#### [WHAT YOU ARE ASKED TO DO]
Which lines in the records below mention the word "magnifier"? Copy each one out.

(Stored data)
((
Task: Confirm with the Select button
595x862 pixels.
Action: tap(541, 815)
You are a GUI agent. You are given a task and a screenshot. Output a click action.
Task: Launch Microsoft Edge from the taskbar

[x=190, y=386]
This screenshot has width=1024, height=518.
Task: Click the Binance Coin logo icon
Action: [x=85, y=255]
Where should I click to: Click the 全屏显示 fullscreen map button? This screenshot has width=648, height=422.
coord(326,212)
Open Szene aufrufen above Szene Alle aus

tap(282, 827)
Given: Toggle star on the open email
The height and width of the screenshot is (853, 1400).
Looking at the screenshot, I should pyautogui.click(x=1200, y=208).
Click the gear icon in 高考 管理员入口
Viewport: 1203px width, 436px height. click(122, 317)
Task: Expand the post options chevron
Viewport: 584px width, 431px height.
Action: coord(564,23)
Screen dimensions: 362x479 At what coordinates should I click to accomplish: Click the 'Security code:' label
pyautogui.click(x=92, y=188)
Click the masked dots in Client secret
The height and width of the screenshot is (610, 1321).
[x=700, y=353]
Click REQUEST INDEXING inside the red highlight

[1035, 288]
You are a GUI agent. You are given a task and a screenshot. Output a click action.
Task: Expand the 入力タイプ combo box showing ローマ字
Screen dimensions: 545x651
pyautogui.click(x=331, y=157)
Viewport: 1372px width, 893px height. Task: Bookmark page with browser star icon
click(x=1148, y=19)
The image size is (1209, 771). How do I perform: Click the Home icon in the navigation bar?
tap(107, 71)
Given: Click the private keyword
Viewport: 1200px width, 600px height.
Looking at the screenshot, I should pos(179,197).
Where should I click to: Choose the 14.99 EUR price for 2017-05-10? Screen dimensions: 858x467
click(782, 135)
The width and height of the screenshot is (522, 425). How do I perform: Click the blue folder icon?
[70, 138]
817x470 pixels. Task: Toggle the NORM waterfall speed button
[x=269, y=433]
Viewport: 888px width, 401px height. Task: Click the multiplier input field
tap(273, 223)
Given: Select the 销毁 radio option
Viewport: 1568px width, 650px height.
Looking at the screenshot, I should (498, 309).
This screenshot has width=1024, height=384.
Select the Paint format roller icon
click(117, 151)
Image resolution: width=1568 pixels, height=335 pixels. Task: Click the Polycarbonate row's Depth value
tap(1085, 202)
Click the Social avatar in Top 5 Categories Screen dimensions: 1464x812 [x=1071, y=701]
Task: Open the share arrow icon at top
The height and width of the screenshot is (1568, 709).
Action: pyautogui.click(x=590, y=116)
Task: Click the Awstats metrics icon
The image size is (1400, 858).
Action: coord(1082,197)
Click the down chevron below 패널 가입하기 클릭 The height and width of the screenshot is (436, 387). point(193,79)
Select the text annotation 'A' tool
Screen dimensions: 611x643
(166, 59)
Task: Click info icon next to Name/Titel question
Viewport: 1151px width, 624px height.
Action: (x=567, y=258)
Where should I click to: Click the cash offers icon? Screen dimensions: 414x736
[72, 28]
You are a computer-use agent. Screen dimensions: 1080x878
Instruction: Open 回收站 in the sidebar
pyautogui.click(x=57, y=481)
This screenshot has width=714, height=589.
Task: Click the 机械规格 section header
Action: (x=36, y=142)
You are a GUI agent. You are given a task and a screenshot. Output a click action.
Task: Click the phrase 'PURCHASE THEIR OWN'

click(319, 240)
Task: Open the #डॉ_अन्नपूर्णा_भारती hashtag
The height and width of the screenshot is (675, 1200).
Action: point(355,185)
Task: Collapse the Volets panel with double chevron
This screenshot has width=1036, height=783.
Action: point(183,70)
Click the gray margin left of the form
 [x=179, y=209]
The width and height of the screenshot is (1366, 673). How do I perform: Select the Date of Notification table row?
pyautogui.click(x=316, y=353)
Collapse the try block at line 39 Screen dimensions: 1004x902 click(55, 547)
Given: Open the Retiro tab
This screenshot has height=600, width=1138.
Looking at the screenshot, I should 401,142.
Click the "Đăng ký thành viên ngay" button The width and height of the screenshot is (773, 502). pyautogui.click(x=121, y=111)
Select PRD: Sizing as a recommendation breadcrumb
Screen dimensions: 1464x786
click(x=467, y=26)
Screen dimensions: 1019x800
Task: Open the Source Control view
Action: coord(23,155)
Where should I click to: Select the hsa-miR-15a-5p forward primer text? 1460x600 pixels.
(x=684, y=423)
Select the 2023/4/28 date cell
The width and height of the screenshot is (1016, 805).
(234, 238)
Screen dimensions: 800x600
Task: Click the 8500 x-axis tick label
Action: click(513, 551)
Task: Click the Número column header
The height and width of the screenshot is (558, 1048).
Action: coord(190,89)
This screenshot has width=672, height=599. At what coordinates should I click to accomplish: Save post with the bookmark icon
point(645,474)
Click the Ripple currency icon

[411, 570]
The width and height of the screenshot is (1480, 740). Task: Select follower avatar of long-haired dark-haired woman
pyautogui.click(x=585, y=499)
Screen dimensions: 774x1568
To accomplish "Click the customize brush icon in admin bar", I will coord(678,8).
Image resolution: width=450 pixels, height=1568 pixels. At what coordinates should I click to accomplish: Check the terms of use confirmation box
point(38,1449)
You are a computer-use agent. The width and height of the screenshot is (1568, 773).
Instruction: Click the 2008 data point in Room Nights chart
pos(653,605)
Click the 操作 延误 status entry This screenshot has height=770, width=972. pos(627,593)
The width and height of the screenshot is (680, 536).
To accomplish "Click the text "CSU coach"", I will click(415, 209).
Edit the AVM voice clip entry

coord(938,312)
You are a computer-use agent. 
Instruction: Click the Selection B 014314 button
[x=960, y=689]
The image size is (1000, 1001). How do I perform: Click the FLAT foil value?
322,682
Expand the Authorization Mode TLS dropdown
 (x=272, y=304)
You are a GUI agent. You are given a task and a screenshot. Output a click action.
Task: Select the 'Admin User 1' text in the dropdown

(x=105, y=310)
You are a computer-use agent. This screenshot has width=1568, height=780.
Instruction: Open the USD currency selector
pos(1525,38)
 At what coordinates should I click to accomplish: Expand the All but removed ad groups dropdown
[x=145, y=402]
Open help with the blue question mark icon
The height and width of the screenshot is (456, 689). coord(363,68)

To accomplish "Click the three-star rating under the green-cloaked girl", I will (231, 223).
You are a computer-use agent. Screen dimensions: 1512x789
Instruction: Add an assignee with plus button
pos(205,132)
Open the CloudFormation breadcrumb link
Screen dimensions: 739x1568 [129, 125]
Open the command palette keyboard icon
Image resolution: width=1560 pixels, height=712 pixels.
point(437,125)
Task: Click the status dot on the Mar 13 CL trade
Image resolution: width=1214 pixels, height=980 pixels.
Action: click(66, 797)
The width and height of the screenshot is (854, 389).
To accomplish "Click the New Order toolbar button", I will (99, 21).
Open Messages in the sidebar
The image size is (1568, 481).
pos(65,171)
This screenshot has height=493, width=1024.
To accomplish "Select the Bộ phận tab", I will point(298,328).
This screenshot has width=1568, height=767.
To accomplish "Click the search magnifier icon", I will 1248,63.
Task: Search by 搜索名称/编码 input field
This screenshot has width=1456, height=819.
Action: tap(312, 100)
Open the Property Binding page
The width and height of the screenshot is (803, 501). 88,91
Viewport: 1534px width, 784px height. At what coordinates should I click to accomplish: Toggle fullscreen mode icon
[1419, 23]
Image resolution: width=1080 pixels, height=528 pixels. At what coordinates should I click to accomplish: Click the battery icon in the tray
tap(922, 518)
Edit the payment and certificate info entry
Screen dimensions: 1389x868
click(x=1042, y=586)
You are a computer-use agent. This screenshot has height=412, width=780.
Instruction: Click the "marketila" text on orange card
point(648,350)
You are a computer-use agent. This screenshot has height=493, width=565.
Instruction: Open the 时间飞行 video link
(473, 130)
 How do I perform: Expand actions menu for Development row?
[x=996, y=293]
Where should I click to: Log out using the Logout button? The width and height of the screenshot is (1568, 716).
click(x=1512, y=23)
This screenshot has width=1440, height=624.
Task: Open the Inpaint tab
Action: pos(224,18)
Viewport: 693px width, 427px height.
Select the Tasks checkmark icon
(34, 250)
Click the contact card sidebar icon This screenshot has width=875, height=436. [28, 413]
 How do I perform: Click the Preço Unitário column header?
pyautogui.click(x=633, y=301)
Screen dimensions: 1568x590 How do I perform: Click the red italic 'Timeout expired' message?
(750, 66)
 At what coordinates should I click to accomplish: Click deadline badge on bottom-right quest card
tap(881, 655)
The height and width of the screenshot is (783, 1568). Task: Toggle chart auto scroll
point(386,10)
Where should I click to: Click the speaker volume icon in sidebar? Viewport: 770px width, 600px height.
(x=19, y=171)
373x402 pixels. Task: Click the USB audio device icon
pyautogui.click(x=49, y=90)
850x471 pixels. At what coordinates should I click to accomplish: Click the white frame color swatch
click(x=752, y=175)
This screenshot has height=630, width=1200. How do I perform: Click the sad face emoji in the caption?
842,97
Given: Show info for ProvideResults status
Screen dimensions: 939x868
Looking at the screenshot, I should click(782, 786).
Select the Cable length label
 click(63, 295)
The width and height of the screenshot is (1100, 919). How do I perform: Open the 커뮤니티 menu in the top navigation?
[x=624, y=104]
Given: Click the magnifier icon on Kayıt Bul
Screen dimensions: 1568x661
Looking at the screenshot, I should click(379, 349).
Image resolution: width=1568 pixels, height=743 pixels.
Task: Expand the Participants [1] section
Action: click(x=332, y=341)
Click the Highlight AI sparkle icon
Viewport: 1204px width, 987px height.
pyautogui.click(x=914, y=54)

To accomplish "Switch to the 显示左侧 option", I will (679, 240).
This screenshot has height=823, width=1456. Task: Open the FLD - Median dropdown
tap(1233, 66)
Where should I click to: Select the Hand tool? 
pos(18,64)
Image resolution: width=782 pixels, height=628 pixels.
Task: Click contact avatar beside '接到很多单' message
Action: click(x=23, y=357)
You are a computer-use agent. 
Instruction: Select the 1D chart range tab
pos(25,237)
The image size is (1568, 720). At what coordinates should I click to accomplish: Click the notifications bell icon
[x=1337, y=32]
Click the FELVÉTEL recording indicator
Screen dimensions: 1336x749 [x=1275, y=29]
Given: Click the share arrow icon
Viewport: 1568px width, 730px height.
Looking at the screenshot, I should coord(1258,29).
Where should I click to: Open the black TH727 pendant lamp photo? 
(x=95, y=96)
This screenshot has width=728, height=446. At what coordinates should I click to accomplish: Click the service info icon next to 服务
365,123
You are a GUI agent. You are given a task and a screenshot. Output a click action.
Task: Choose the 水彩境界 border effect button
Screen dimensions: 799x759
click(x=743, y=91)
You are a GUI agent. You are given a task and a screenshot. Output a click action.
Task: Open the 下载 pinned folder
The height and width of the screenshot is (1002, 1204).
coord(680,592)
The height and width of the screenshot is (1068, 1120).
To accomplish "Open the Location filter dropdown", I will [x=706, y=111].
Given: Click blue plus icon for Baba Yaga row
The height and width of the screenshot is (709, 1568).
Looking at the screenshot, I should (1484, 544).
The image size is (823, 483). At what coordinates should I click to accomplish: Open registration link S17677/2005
))
#### [RESULT OF THIS TASK]
To accomplish "Click the search magnifier icon", I will 1248,63.
Given: Click the magnifier icon on Kayıt Bul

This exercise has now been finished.